[Target pointing data]
──────

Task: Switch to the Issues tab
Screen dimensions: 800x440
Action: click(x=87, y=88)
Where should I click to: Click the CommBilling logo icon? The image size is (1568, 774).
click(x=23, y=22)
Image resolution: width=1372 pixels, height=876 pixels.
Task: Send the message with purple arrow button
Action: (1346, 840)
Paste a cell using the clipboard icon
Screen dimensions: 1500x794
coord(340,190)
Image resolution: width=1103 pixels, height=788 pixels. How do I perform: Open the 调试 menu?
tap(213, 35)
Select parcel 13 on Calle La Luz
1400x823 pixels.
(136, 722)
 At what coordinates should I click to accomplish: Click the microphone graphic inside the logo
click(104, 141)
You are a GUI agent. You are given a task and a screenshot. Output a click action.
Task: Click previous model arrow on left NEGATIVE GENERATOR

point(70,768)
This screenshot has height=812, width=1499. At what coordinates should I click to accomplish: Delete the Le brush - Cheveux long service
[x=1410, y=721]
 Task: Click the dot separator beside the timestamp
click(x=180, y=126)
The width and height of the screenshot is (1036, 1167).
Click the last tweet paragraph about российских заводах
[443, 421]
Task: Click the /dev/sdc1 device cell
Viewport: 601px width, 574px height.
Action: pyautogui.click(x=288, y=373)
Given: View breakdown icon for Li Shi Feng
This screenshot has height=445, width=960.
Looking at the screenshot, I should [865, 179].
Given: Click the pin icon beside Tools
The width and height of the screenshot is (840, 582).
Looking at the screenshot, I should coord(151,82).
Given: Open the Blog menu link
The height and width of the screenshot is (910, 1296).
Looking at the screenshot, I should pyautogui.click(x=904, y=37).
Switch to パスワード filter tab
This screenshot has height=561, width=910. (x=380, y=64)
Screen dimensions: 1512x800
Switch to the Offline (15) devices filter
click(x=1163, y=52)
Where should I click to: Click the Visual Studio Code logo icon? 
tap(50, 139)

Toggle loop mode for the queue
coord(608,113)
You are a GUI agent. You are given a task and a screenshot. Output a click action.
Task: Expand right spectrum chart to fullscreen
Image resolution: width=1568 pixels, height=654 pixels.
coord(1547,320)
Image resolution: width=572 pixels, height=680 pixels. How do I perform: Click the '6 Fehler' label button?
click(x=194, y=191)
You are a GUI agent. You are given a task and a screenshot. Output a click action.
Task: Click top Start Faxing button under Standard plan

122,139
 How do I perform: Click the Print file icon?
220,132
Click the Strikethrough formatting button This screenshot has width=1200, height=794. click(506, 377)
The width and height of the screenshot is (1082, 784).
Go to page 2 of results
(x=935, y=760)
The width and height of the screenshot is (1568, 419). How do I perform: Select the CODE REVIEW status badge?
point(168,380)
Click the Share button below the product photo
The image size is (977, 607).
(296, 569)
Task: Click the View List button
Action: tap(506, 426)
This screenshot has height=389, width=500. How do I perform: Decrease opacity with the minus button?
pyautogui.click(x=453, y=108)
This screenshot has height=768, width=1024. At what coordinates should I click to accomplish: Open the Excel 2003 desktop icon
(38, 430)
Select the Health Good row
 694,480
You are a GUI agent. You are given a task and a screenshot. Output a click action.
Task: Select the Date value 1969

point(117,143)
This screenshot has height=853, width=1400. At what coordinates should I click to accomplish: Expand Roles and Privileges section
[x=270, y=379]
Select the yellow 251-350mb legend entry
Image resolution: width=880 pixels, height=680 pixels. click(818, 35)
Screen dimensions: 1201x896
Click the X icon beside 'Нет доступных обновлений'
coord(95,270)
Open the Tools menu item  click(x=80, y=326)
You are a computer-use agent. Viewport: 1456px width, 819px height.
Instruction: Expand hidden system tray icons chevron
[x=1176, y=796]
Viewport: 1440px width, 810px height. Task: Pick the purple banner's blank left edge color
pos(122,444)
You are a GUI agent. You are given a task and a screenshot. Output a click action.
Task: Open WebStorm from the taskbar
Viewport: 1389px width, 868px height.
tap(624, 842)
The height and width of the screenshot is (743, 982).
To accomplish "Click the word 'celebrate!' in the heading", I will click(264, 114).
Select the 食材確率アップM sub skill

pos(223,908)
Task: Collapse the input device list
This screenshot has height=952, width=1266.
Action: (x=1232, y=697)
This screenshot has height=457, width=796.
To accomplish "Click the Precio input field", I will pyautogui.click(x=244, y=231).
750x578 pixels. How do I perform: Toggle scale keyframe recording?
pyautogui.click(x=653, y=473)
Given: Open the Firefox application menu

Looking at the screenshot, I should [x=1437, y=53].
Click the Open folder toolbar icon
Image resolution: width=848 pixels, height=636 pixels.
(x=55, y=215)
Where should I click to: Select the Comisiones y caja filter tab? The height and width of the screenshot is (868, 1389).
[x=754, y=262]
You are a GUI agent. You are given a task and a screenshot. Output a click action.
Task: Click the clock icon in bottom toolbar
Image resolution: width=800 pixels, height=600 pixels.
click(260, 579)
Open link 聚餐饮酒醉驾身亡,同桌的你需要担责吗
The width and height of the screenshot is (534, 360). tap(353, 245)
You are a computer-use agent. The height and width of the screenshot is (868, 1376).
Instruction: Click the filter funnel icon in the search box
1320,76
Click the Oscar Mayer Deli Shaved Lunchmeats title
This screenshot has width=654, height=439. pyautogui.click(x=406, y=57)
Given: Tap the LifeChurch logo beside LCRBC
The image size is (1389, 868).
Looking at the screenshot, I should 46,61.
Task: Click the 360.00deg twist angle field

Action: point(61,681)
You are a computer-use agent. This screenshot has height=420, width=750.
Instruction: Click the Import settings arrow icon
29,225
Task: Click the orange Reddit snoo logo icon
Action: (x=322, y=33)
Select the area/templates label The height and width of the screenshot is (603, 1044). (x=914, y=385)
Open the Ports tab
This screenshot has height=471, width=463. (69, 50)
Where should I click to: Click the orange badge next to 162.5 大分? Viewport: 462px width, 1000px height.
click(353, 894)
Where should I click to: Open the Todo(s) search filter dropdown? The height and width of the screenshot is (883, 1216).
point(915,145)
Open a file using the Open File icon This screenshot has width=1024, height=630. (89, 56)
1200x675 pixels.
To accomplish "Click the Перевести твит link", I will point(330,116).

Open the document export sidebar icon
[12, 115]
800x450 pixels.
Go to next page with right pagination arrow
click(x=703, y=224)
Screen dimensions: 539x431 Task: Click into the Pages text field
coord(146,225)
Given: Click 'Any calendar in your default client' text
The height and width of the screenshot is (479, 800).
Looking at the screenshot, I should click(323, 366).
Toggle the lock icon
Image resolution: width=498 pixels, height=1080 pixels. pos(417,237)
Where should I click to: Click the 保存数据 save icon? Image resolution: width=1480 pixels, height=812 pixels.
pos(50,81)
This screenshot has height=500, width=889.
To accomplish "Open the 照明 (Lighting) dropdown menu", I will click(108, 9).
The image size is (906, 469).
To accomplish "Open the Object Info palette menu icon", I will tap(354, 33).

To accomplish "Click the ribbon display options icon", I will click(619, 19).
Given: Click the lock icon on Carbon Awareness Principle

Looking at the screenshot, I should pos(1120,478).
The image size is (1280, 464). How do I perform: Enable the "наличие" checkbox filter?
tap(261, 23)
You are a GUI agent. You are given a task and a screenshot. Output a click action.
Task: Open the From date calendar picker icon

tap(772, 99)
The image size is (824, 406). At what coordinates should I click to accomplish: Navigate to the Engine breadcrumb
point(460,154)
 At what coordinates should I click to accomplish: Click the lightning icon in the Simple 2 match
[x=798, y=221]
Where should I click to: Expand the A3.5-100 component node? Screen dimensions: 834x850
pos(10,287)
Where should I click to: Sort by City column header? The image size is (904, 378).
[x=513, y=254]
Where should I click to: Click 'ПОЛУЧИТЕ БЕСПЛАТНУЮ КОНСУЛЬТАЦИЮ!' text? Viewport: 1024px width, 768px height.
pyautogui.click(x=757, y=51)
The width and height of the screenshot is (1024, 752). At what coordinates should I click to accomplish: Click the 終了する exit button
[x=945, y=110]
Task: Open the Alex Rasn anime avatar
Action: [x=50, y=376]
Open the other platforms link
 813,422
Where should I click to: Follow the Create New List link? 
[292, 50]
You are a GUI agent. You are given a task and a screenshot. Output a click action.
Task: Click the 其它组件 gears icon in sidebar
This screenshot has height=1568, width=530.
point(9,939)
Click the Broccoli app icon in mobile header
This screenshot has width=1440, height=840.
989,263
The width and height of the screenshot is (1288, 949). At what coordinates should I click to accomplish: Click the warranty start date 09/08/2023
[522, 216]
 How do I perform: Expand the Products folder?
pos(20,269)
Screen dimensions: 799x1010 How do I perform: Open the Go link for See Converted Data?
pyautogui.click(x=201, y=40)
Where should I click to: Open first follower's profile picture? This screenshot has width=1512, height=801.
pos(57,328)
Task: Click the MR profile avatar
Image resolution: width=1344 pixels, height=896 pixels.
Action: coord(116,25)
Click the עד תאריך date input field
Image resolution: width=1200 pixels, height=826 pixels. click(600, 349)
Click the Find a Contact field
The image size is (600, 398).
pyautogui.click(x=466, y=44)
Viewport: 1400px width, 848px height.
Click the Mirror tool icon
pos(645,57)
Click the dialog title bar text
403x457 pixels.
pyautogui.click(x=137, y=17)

──────

Swap "Mirror" for "Flip" in the records, starting at the line that contains "Screen dimensions: 799x1010" and running through the end of the records. Give those lines again with nothing else changed.

* **Result of this task**:
Screen dimensions: 799x1010 How do I perform: Open the Go link for See Converted Data?
pyautogui.click(x=201, y=40)
Where should I click to: Open first follower's profile picture? This screenshot has width=1512, height=801.
pos(57,328)
Task: Click the MR profile avatar
Image resolution: width=1344 pixels, height=896 pixels.
Action: coord(116,25)
Click the עד תאריך date input field
Image resolution: width=1200 pixels, height=826 pixels. click(600, 349)
Click the Find a Contact field
The image size is (600, 398).
pyautogui.click(x=466, y=44)
Viewport: 1400px width, 848px height.
Click the Flip tool icon
pos(645,57)
Click the dialog title bar text
403x457 pixels.
pyautogui.click(x=137, y=17)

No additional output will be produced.